What needs to be done: Rewrite the rows below, swapping "Where should I click to" for "Where do I click to" everywhere it shows up and leaving everything else the same.

....

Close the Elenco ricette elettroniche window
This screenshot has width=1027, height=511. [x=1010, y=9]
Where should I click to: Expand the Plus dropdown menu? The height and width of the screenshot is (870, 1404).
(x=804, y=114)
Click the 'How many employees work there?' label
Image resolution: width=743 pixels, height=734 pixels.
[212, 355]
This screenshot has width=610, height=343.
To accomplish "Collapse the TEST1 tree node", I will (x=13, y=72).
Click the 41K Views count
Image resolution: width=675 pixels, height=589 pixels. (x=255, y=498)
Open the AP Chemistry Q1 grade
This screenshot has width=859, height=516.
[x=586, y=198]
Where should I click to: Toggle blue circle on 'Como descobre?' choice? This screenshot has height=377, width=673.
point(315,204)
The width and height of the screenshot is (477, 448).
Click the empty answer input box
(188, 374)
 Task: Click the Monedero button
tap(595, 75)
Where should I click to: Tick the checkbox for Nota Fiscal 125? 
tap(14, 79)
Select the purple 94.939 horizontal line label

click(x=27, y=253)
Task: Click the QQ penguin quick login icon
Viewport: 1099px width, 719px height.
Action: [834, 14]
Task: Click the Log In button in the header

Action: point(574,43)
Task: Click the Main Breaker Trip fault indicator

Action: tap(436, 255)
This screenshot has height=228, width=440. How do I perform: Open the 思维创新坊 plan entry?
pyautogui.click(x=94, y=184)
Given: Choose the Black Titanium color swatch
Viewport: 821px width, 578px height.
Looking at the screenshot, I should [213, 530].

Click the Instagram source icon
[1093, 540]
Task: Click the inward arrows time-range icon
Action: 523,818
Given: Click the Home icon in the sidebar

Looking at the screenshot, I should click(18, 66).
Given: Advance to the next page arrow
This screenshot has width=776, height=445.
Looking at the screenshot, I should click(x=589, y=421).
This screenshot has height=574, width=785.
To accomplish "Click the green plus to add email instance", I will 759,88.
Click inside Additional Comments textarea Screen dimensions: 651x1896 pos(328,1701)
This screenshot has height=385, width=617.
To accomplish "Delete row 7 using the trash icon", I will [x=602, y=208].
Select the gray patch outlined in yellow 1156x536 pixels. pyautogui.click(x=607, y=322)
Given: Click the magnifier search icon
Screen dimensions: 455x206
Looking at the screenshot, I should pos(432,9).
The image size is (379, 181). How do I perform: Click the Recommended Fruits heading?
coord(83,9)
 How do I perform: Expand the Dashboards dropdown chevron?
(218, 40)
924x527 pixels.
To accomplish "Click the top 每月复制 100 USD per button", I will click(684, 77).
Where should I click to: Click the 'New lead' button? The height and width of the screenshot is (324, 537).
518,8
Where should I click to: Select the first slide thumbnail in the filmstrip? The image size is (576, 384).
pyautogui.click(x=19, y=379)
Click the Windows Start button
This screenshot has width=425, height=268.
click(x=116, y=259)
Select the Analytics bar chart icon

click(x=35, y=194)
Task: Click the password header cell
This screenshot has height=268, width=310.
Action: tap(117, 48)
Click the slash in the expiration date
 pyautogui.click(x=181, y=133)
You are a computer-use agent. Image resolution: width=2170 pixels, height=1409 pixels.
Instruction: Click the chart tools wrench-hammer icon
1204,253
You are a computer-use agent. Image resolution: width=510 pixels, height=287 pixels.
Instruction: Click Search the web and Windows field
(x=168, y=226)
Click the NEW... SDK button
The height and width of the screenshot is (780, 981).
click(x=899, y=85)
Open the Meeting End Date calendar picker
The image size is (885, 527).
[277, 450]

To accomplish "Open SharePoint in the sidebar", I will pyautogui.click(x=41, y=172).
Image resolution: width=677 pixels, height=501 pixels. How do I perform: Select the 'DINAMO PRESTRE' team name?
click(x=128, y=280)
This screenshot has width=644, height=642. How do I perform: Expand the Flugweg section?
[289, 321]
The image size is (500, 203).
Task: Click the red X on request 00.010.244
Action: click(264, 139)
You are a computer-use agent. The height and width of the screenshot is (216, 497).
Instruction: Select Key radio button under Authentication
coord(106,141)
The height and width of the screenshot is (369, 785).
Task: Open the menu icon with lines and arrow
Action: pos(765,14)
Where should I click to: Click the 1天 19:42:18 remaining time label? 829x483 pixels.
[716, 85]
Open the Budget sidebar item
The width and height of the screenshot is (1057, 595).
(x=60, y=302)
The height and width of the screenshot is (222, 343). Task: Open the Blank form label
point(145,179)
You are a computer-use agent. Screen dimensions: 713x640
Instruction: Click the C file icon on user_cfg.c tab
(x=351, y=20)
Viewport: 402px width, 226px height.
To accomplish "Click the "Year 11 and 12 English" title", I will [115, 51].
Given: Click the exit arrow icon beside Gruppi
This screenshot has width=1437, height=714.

....

Correct output:
Close the Elenco ricette elettroniche window
This screenshot has width=1027, height=511. [x=1010, y=9]
Where do I click to: Expand the Plus dropdown menu? The height and width of the screenshot is (870, 1404).
(x=804, y=114)
Click the 'How many employees work there?' label
Image resolution: width=743 pixels, height=734 pixels.
[212, 355]
This screenshot has width=610, height=343.
To accomplish "Collapse the TEST1 tree node", I will (x=13, y=72).
Click the 41K Views count
Image resolution: width=675 pixels, height=589 pixels. (x=255, y=498)
Open the AP Chemistry Q1 grade
This screenshot has width=859, height=516.
[x=586, y=198]
Where do I click to: Toggle blue circle on 'Como descobre?' choice? This screenshot has height=377, width=673.
point(315,204)
The width and height of the screenshot is (477, 448).
Click the empty answer input box
(188, 374)
 Task: Click the Monedero button
tap(595, 75)
Where do I click to: Tick the checkbox for Nota Fiscal 125? 
tap(14, 79)
Select the purple 94.939 horizontal line label

click(x=27, y=253)
Task: Click the QQ penguin quick login icon
Viewport: 1099px width, 719px height.
Action: [834, 14]
Task: Click the Log In button in the header

Action: point(574,43)
Task: Click the Main Breaker Trip fault indicator

Action: tap(436, 255)
This screenshot has height=228, width=440. How do I perform: Open the 思维创新坊 plan entry?
pyautogui.click(x=94, y=184)
Given: Choose the Black Titanium color swatch
Viewport: 821px width, 578px height.
Looking at the screenshot, I should [213, 530].

Click the Instagram source icon
[1093, 540]
Task: Click the inward arrows time-range icon
Action: 523,818
Given: Click the Home icon in the sidebar

Looking at the screenshot, I should click(18, 66).
Given: Advance to the next page arrow
This screenshot has width=776, height=445.
Looking at the screenshot, I should click(x=589, y=421).
This screenshot has height=574, width=785.
To accomplish "Click the green plus to add email instance", I will 759,88.
Click inside Additional Comments textarea Screen dimensions: 651x1896 pos(328,1701)
This screenshot has height=385, width=617.
To accomplish "Delete row 7 using the trash icon", I will [x=602, y=208].
Select the gray patch outlined in yellow 1156x536 pixels. pyautogui.click(x=607, y=322)
Given: Click the magnifier search icon
Screen dimensions: 455x206
Looking at the screenshot, I should pos(432,9).
The image size is (379, 181). How do I perform: Click the Recommended Fruits heading?
coord(83,9)
 How do I perform: Expand the Dashboards dropdown chevron?
(218, 40)
924x527 pixels.
To accomplish "Click the top 每月复制 100 USD per button", I will click(684, 77).
Where do I click to: Click the 'New lead' button? The height and width of the screenshot is (324, 537).
518,8
Where do I click to: Select the first slide thumbnail in the filmstrip? The image size is (576, 384).
pyautogui.click(x=19, y=379)
Click the Windows Start button
This screenshot has width=425, height=268.
click(x=116, y=259)
Select the Analytics bar chart icon

click(x=35, y=194)
Task: Click the password header cell
This screenshot has height=268, width=310.
Action: tap(117, 48)
Click the slash in the expiration date
 pyautogui.click(x=181, y=133)
You are a computer-use agent. Image resolution: width=2170 pixels, height=1409 pixels.
Instruction: Click the chart tools wrench-hammer icon
1204,253
You are a computer-use agent. Image resolution: width=510 pixels, height=287 pixels.
Instruction: Click Search the web and Windows field
(x=168, y=226)
Click the NEW... SDK button
The height and width of the screenshot is (780, 981).
click(x=899, y=85)
Open the Meeting End Date calendar picker
The image size is (885, 527).
[277, 450]

To accomplish "Open SharePoint in the sidebar", I will pyautogui.click(x=41, y=172).
Image resolution: width=677 pixels, height=501 pixels. How do I perform: Select the 'DINAMO PRESTRE' team name?
click(x=128, y=280)
This screenshot has width=644, height=642. How do I perform: Expand the Flugweg section?
[289, 321]
The image size is (500, 203).
Task: Click the red X on request 00.010.244
Action: click(264, 139)
You are a computer-use agent. The height and width of the screenshot is (216, 497).
Instruction: Select Key radio button under Authentication
coord(106,141)
The height and width of the screenshot is (369, 785).
Task: Open the menu icon with lines and arrow
Action: pos(765,14)
Where do I click to: Click the 1天 19:42:18 remaining time label? 829x483 pixels.
[716, 85]
Open the Budget sidebar item
The width and height of the screenshot is (1057, 595).
(x=60, y=302)
The height and width of the screenshot is (222, 343). Task: Open the Blank form label
point(145,179)
You are a computer-use agent. Screen dimensions: 713x640
Instruction: Click the C file icon on user_cfg.c tab
(x=351, y=20)
Viewport: 402px width, 226px height.
To accomplish "Click the "Year 11 and 12 English" title", I will [115, 51].
Given: Click the exit arrow icon beside Gruppi
This screenshot has width=1437, height=714.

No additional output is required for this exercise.